Poderá o Marítimo mudar?
Assisto ao Marítimo-V. Guimarães e sinto como José Gomes, novo treinador insular, irá ter um trabalho enorme (e longo) para pôr a equipa a jogar como quer. Dificuldades com hesitações na saída apoiada desde trás, pouca qualidade técnica para trocar a bola no meio e incapacidade de pressionar alto na saída de bola adversária.
Em face dessas incapacidades (pelo que são os jogadores e por ainda não ter conseguido incutir as suas ideias), é natural que, durante o jogo, José Gomes ficasse tão tranquilo vendo o onze a baixar o bloco cada vez mais, até ficar plantado atrás quase toda a segunda parte (aguentando o resultado). Não os podia obrigar a mais.
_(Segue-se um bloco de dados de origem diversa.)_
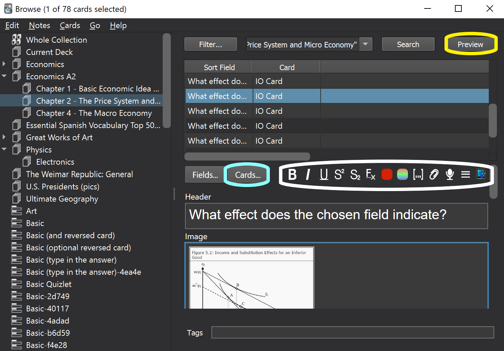The height and width of the screenshot is (351, 504).
Task: Record audio with the microphone icon
Action: (450, 175)
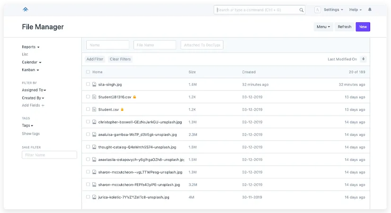This screenshot has width=391, height=213.
Task: Select the checkbox for jurica-koletic file
Action: point(88,197)
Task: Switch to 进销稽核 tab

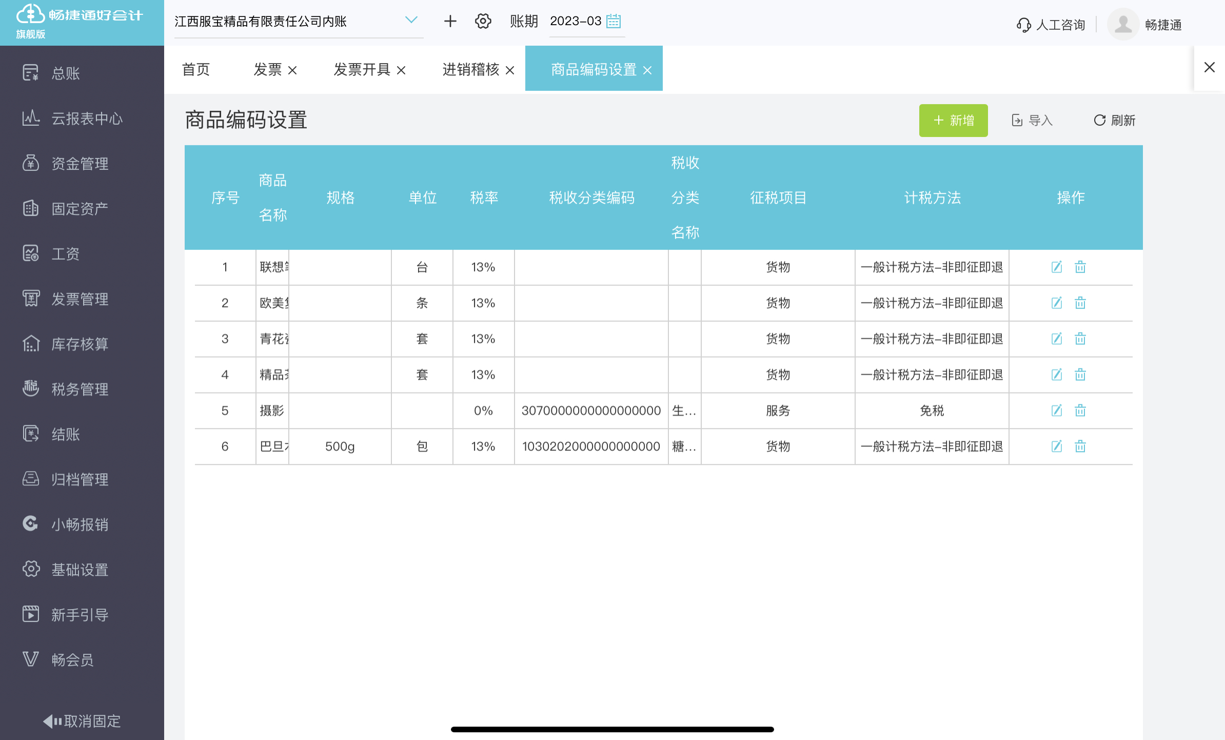Action: [x=470, y=70]
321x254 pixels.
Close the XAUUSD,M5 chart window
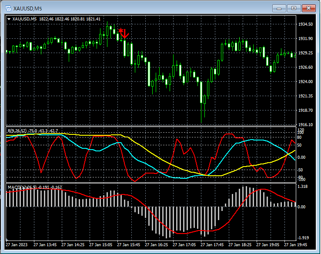coord(309,8)
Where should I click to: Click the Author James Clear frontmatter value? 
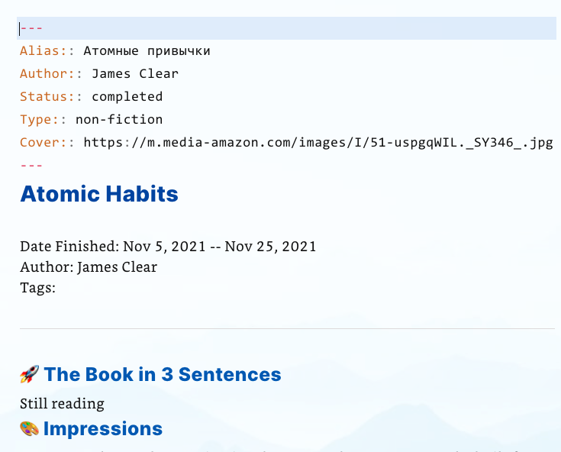(135, 74)
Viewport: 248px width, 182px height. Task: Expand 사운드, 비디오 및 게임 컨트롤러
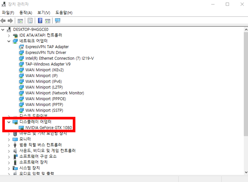click(x=9, y=151)
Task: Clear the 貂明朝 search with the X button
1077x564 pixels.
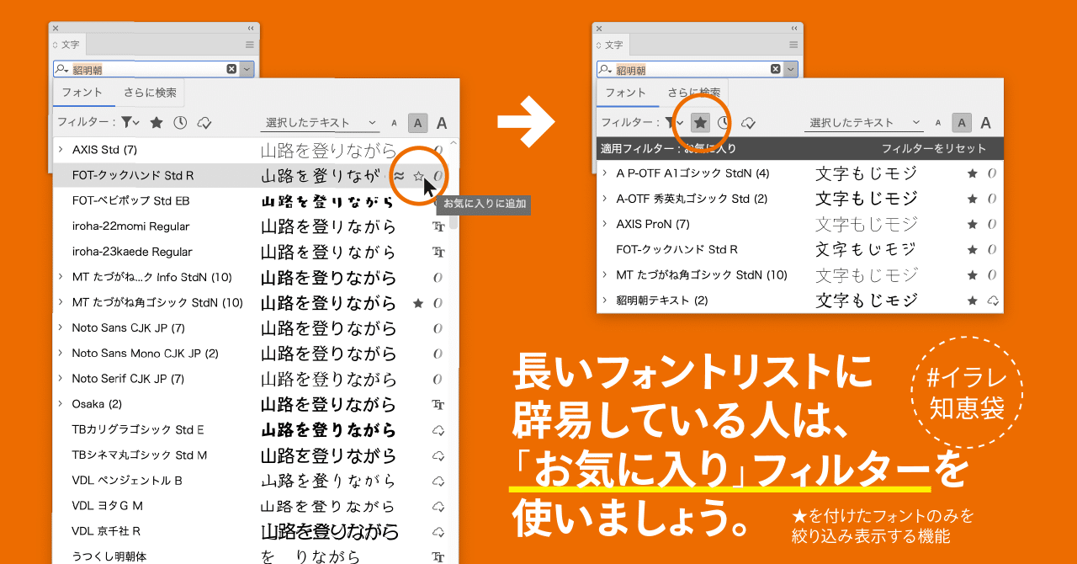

É natural isto suceder. Quem faz as chicotadas raramente pensa em como os treinadores são diferentes e em como as rotinas anteriores podem condicionar aplicação de posteriores. O 4x2x3x1 da equipa é, no caso do uso do duplo pivô, uma necessidade que, se contraria a construção desejada, serve nesta fase para lhe dar maior segurança. Tem defesas fortes em bloco baixo (Zainadine, claro) e, na frente, pode engatar um contra-ataque. Isto não é, no entanto, uma equipa de José Gomes. Nem podia ser, claro.
Bruno Costa é um bom jogador de plantel no FC Porto e indiscutível no onze do Portimonense
MODELOS
Racic: Coesão
Um bom médio, forte, com técnica, canhoto, possante a sair da pressão, dando maior poder físico ao sector sem lhe tirar qualidade técnica de saída. É um n.º 8 possante (1,93 m e 86 kg) que sabe recuar para ajudar o n.º 6 ou subir para linhas mais adiantadas e rematar. Está a crescer à medida que conhece a equipa e o nosso futebol. Com 21 anos, o sérvio Uros Racic está emprestado pelo Valência ao Famalicão. É claramente jogador para voos mais altos. Neste momento, é o peso pesado de técnica que dá corpo físico ao meio-campo famalicense.
Centrais: Dupla
Quando falam sobre um central, quero logo saber com quem irá jogar ao lado, porque a sua qualidade pode ficar condicionada pela dupla que fará. Vejo sempre um central como "pai" do outro, que assim cresce na sombra do patrão. Dá-lhe segurança. Diogo Leite, no FC Porto, precisa desse apoio tutelar para entrar no onze principal. Mbemba (noutro contexto) ou Diogo podem ser centrais razoáveis, mas só jogando um (ao lado de Pepe ou de Marcano). Juntos, estão longe do "nível FC Porto". Os centrais devem sempre ser analisados em dupla e não só individualmente.
Médio: Como crescer?
Não sei os contornos da saída do FC Porto, mas uma coisa é clara: Bruno Costa é um bom jogador de plantel no FC Porto e indiscutível no onze do Portimonense. Tem é de estabilizar os seus instrumentos de crescimento. É um médio que tanto sabe pressionar como conduzir a bola para jogar. Maneja bem esses dois momentos, como também os dois espaços das faixas ao centro. O problema agora é mesmo encaixar a melhor forma de crescer em cima desses fundamentos de jogo (intensidade tática e técnica).